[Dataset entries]
◆ ◆ ◆ ◆
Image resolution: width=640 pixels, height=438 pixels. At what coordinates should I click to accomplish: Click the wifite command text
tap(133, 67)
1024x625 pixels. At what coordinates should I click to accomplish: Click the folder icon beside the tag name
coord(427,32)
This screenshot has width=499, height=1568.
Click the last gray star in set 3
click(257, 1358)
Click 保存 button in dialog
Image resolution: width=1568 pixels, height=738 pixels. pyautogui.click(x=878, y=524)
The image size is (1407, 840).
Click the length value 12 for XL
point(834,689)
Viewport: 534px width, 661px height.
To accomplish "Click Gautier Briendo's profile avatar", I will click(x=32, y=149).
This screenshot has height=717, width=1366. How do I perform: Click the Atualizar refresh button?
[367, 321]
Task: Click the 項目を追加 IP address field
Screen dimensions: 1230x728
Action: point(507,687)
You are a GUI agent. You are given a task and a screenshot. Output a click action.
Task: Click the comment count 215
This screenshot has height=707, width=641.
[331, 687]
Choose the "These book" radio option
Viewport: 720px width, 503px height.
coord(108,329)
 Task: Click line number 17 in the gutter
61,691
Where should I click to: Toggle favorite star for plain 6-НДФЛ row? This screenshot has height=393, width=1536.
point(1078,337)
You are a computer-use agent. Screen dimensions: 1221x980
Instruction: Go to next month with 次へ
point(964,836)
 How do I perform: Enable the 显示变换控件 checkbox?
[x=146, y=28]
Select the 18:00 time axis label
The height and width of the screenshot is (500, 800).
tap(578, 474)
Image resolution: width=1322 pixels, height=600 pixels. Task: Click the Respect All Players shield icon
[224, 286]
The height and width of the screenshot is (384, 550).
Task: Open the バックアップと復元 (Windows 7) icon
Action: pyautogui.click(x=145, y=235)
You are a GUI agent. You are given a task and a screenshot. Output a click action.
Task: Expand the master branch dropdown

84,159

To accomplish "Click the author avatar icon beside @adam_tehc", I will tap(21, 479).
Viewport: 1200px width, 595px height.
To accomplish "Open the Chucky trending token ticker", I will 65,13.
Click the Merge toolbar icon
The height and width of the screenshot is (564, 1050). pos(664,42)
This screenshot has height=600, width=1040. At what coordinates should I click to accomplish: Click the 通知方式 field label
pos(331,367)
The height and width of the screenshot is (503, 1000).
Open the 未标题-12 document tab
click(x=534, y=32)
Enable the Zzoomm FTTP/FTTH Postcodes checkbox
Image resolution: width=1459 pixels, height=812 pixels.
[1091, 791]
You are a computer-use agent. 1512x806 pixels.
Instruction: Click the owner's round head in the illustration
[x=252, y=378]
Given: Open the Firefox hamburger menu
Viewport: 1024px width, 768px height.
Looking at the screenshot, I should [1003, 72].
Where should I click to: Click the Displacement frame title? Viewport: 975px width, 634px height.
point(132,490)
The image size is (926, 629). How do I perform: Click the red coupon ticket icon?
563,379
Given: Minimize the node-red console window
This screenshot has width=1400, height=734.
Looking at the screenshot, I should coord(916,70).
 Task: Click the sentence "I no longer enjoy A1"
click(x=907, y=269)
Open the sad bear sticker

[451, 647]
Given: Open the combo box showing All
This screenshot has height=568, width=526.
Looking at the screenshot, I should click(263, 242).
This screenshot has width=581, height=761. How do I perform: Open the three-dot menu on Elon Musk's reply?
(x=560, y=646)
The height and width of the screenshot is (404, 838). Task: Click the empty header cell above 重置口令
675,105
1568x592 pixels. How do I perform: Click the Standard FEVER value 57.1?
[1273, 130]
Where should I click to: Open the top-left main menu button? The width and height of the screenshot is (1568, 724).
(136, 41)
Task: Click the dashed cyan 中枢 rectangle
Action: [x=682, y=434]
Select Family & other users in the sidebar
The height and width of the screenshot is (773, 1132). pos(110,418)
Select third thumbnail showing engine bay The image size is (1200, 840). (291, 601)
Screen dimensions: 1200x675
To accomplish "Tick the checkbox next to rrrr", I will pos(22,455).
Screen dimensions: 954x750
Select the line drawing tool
◆ ◆ ◆ ◆
EXERCISE BRIEF: All the lines above are to be copied exactly, with none left out.

ANSWER SECTION:
Image resolution: width=640 pixels, height=438 pixels. At what coordinates should I click to accomplish: Click the wifite command text
tap(133, 67)
1024x625 pixels. At what coordinates should I click to accomplish: Click the folder icon beside the tag name
coord(427,32)
This screenshot has width=499, height=1568.
Click the last gray star in set 3
click(257, 1358)
Click 保存 button in dialog
Image resolution: width=1568 pixels, height=738 pixels. pyautogui.click(x=878, y=524)
The image size is (1407, 840).
Click the length value 12 for XL
point(834,689)
Viewport: 534px width, 661px height.
To accomplish "Click Gautier Briendo's profile avatar", I will click(x=32, y=149).
This screenshot has height=717, width=1366. How do I perform: Click the Atualizar refresh button?
[367, 321]
Task: Click the 項目を追加 IP address field
Screen dimensions: 1230x728
Action: point(507,687)
You are a GUI agent. You are given a task and a screenshot. Output a click action.
Task: Click the comment count 215
This screenshot has height=707, width=641.
[331, 687]
Choose the "These book" radio option
Viewport: 720px width, 503px height.
coord(108,329)
 Task: Click line number 17 in the gutter
61,691
Where should I click to: Toggle favorite star for plain 6-НДФЛ row? This screenshot has height=393, width=1536.
point(1078,337)
You are a computer-use agent. Screen dimensions: 1221x980
Instruction: Go to next month with 次へ
point(964,836)
 How do I perform: Enable the 显示变换控件 checkbox?
[x=146, y=28]
Select the 18:00 time axis label
The height and width of the screenshot is (500, 800).
tap(578, 474)
Image resolution: width=1322 pixels, height=600 pixels. Task: Click the Respect All Players shield icon
[224, 286]
The height and width of the screenshot is (384, 550).
Task: Open the バックアップと復元 (Windows 7) icon
Action: pyautogui.click(x=145, y=235)
You are a GUI agent. You are given a task and a screenshot. Output a click action.
Task: Expand the master branch dropdown

84,159

To accomplish "Click the author avatar icon beside @adam_tehc", I will tap(21, 479).
Viewport: 1200px width, 595px height.
To accomplish "Open the Chucky trending token ticker", I will 65,13.
Click the Merge toolbar icon
The height and width of the screenshot is (564, 1050). pos(664,42)
This screenshot has height=600, width=1040. At what coordinates should I click to accomplish: Click the 通知方式 field label
pos(331,367)
The height and width of the screenshot is (503, 1000).
Open the 未标题-12 document tab
click(x=534, y=32)
Enable the Zzoomm FTTP/FTTH Postcodes checkbox
Image resolution: width=1459 pixels, height=812 pixels.
[1091, 791]
You are a computer-use agent. 1512x806 pixels.
Instruction: Click the owner's round head in the illustration
[x=252, y=378]
Given: Open the Firefox hamburger menu
Viewport: 1024px width, 768px height.
Looking at the screenshot, I should [1003, 72].
Where should I click to: Click the Displacement frame title? Viewport: 975px width, 634px height.
point(132,490)
The image size is (926, 629). How do I perform: Click the red coupon ticket icon?
563,379
Given: Minimize the node-red console window
This screenshot has width=1400, height=734.
Looking at the screenshot, I should coord(916,70).
 Task: Click the sentence "I no longer enjoy A1"
click(x=907, y=269)
Open the sad bear sticker

[451, 647]
Given: Open the combo box showing All
This screenshot has height=568, width=526.
Looking at the screenshot, I should click(263, 242).
This screenshot has width=581, height=761. How do I perform: Open the three-dot menu on Elon Musk's reply?
(x=560, y=646)
The height and width of the screenshot is (404, 838). Task: Click the empty header cell above 重置口令
675,105
1568x592 pixels. How do I perform: Click the Standard FEVER value 57.1?
[1273, 130]
Where should I click to: Open the top-left main menu button? The width and height of the screenshot is (1568, 724).
(136, 41)
Task: Click the dashed cyan 中枢 rectangle
Action: [x=682, y=434]
Select Family & other users in the sidebar
The height and width of the screenshot is (773, 1132). pos(110,418)
Select third thumbnail showing engine bay The image size is (1200, 840). (291, 601)
Screen dimensions: 1200x675
To accomplish "Tick the checkbox next to rrrr", I will pos(22,455).
Screen dimensions: 954x750
Select the line drawing tool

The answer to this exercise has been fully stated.